[Stored items from a collection]
____________________

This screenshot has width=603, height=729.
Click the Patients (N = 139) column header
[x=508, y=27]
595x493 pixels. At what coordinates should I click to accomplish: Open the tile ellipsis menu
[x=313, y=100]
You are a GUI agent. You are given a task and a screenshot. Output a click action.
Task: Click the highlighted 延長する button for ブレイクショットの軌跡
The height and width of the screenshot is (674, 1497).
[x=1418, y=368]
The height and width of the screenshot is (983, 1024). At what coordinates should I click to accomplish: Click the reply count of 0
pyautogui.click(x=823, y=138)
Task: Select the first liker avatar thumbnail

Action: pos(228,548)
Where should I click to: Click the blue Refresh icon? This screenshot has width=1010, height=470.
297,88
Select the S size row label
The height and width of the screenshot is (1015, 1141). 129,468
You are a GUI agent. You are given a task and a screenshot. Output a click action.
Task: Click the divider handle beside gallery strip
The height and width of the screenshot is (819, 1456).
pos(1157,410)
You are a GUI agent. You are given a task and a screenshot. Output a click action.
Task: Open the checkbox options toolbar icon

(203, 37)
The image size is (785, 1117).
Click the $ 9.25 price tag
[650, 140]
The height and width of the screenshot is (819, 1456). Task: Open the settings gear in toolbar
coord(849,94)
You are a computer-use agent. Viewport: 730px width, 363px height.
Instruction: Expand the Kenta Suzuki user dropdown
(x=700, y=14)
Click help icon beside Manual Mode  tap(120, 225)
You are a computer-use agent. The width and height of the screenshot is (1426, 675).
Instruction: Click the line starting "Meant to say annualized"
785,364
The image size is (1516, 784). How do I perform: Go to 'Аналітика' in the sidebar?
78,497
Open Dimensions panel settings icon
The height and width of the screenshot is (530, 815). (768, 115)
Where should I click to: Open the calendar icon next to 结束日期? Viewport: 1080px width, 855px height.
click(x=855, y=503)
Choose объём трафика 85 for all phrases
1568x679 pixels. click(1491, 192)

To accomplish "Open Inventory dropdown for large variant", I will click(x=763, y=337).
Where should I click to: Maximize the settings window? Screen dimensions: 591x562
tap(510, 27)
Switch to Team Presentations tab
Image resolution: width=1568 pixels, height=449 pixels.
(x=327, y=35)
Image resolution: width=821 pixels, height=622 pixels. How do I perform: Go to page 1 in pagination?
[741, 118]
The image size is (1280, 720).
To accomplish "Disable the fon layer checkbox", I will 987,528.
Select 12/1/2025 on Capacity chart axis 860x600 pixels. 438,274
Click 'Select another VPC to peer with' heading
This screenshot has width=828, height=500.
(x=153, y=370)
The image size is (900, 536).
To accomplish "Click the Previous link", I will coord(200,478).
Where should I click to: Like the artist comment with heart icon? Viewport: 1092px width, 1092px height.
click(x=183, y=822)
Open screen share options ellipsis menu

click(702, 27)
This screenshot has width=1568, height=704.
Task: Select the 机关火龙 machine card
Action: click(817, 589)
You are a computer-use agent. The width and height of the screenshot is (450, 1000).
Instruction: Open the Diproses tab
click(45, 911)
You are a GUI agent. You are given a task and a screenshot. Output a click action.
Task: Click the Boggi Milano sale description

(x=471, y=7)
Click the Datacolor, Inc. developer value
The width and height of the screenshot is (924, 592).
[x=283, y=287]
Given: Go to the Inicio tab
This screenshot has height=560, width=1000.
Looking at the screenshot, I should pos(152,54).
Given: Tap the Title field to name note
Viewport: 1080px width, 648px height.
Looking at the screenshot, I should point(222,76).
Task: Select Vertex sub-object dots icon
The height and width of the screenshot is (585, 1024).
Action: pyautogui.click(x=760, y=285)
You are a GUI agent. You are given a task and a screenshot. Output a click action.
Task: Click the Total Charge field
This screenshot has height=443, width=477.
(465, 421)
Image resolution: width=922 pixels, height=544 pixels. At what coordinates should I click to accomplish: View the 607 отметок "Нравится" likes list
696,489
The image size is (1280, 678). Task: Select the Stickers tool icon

____________________

Task statement:
Transcribe each line above exactly; skip none.

Task solution:
This screenshot has width=603, height=729.
Click the Patients (N = 139) column header
[x=508, y=27]
595x493 pixels. At what coordinates should I click to accomplish: Open the tile ellipsis menu
[x=313, y=100]
You are a GUI agent. You are given a task and a screenshot. Output a click action.
Task: Click the highlighted 延長する button for ブレイクショットの軌跡
The height and width of the screenshot is (674, 1497).
[x=1418, y=368]
The height and width of the screenshot is (983, 1024). At what coordinates should I click to accomplish: Click the reply count of 0
pyautogui.click(x=823, y=138)
Task: Select the first liker avatar thumbnail

Action: pos(228,548)
Where should I click to: Click the blue Refresh icon? This screenshot has width=1010, height=470.
297,88
Select the S size row label
The height and width of the screenshot is (1015, 1141). 129,468
You are a GUI agent. You are given a task and a screenshot. Output a click action.
Task: Click the divider handle beside gallery strip
The height and width of the screenshot is (819, 1456).
pos(1157,410)
You are a GUI agent. You are given a task and a screenshot. Output a click action.
Task: Open the checkbox options toolbar icon

(203, 37)
The image size is (785, 1117).
Click the $ 9.25 price tag
[650, 140]
The height and width of the screenshot is (819, 1456). Task: Open the settings gear in toolbar
coord(849,94)
You are a computer-use agent. Viewport: 730px width, 363px height.
Instruction: Expand the Kenta Suzuki user dropdown
(x=700, y=14)
Click help icon beside Manual Mode  tap(120, 225)
You are a computer-use agent. The width and height of the screenshot is (1426, 675).
Instruction: Click the line starting "Meant to say annualized"
785,364
The image size is (1516, 784). How do I perform: Go to 'Аналітика' in the sidebar?
78,497
Open Dimensions panel settings icon
The height and width of the screenshot is (530, 815). (768, 115)
Where should I click to: Open the calendar icon next to 结束日期? Viewport: 1080px width, 855px height.
click(x=855, y=503)
Choose объём трафика 85 for all phrases
1568x679 pixels. click(1491, 192)

To accomplish "Open Inventory dropdown for large variant", I will click(x=763, y=337).
Where should I click to: Maximize the settings window? Screen dimensions: 591x562
tap(510, 27)
Switch to Team Presentations tab
Image resolution: width=1568 pixels, height=449 pixels.
(x=327, y=35)
Image resolution: width=821 pixels, height=622 pixels. How do I perform: Go to page 1 in pagination?
[741, 118]
The image size is (1280, 720).
To accomplish "Disable the fon layer checkbox", I will 987,528.
Select 12/1/2025 on Capacity chart axis 860x600 pixels. 438,274
Click 'Select another VPC to peer with' heading
This screenshot has width=828, height=500.
(x=153, y=370)
The image size is (900, 536).
To accomplish "Click the Previous link", I will coord(200,478).
Where should I click to: Like the artist comment with heart icon? Viewport: 1092px width, 1092px height.
click(x=183, y=822)
Open screen share options ellipsis menu

click(702, 27)
This screenshot has width=1568, height=704.
Task: Select the 机关火龙 machine card
Action: click(817, 589)
You are a computer-use agent. The width and height of the screenshot is (450, 1000).
Instruction: Open the Diproses tab
click(45, 911)
You are a GUI agent. You are given a task and a screenshot. Output a click action.
Task: Click the Boggi Milano sale description

(x=471, y=7)
Click the Datacolor, Inc. developer value
The width and height of the screenshot is (924, 592).
[x=283, y=287]
Given: Go to the Inicio tab
This screenshot has height=560, width=1000.
Looking at the screenshot, I should pos(152,54).
Given: Tap the Title field to name note
Viewport: 1080px width, 648px height.
Looking at the screenshot, I should point(222,76).
Task: Select Vertex sub-object dots icon
The height and width of the screenshot is (585, 1024).
Action: pyautogui.click(x=760, y=285)
You are a GUI agent. You are given a task and a screenshot. Output a click action.
Task: Click the Total Charge field
This screenshot has height=443, width=477.
(465, 421)
Image resolution: width=922 pixels, height=544 pixels. At what coordinates should I click to accomplish: View the 607 отметок "Нравится" likes list
696,489
The image size is (1280, 678). Task: Select the Stickers tool icon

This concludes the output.